Well, perhaps not quite up to Livingstone's explorations but in between working on the various projects that Dad wants to take forward (amazing energy for someone approaching 82!) and spending some time with him, which is fantastic, I have had a few opportunities to go out exploring the Buea area on foot – this is peculiar because rich people here are supposed to go everywhere by car.
My favourite trip so far was an excursion up the slopes of Mount Cameroon behind the house. Having walked to some nearby villages, curiosity got the better of me and I struck off into the forest that runs around the mountain behind the house. This is genuine thick rain forest – in fact the other side of the mountain is the second wettest place on earth (after somewhere in India), wetter even than Manchester.
I was told that the path led to a neighbouring village but the path soon ran out. Nevertheless my persistence (hacking through the undergrowth which has thrived in the rains and climbing over fallen trees) was rewarded when, having ascended quite a way up the mountain, I found a path heading across and down which eventually led me to the village of Likoko Membea passing a few tree-fellers (not ideal from a rainforest conservation perspective).
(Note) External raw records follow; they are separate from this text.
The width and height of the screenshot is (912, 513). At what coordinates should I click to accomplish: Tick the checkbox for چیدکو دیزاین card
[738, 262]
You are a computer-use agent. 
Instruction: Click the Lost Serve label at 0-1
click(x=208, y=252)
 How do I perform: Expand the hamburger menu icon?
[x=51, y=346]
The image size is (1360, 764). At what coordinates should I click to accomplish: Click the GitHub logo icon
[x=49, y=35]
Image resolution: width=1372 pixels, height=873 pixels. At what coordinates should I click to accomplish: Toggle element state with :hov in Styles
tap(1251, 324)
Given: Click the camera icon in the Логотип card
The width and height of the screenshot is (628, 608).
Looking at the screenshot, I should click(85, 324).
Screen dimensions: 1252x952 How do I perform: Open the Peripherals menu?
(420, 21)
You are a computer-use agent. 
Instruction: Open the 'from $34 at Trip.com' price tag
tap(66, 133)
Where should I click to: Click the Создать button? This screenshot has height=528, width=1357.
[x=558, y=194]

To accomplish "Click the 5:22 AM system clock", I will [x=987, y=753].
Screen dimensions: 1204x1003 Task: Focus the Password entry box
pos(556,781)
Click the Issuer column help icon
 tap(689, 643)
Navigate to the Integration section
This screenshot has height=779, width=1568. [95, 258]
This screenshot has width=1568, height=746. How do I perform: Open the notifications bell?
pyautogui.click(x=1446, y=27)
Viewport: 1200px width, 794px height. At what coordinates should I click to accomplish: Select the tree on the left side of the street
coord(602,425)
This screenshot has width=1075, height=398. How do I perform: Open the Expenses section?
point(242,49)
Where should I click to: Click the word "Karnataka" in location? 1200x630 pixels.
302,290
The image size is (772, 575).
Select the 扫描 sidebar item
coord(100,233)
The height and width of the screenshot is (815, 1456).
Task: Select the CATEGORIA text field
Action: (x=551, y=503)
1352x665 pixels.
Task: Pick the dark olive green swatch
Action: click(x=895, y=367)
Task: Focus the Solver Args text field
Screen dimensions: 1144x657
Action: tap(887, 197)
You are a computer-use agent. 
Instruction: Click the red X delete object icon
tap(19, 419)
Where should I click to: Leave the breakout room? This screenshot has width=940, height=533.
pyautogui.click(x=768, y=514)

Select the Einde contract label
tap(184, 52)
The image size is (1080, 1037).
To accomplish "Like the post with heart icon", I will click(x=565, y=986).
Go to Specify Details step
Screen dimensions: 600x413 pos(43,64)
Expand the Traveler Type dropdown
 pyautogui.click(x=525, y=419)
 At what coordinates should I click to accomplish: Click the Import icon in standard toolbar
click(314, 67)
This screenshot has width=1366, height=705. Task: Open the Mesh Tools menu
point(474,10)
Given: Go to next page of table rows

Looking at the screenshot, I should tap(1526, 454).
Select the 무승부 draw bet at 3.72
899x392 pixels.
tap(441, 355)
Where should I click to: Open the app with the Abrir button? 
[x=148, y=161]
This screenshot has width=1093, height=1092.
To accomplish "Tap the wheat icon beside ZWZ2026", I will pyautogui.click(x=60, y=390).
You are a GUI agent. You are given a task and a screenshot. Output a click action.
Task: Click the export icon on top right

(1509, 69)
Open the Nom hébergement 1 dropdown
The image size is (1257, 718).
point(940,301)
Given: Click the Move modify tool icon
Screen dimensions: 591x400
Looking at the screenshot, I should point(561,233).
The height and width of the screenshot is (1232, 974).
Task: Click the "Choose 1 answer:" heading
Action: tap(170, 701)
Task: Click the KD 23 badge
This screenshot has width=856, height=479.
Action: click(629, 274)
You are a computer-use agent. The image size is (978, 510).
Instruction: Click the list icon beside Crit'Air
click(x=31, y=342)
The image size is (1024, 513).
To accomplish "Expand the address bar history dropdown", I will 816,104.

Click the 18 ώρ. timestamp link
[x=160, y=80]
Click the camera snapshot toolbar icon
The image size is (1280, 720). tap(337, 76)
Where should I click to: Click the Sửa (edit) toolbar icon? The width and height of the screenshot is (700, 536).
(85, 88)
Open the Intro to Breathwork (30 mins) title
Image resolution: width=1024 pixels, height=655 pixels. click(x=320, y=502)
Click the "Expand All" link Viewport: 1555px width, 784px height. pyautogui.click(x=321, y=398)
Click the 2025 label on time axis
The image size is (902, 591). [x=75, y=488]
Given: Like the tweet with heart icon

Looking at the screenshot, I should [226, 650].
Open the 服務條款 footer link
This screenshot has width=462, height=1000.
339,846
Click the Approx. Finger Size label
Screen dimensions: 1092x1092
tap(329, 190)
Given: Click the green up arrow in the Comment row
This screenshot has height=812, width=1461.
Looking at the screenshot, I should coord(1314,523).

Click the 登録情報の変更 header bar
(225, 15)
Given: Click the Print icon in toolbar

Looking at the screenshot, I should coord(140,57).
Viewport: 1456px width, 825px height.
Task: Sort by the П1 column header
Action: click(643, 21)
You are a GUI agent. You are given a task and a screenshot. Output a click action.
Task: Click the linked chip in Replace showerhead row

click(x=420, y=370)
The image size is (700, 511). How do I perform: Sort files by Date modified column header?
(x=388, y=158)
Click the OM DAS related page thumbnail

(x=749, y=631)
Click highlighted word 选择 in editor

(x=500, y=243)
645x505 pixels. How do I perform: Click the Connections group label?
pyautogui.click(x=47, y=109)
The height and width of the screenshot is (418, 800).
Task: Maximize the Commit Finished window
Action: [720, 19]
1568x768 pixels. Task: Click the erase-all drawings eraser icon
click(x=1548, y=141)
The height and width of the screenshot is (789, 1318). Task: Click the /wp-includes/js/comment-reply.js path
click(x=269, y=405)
Quite relieved to see civilsation (it was nearly dark as I had unwisely left quite late and without torch) and to have got out of the forest, I was beaming like David Bellamy emerging from the bushes. I was soon met by a young lady with her daughter who asked me if I was from the forest? When I said I was from London she displayed good knowledge of the main differences between London and Likoko, the principal ones being they have a mountain but we have a lot more chicken to eat (it is surprisingly expensive here). Having been taught a few words of Bakweri language I made it back to the house via the road just before night fell.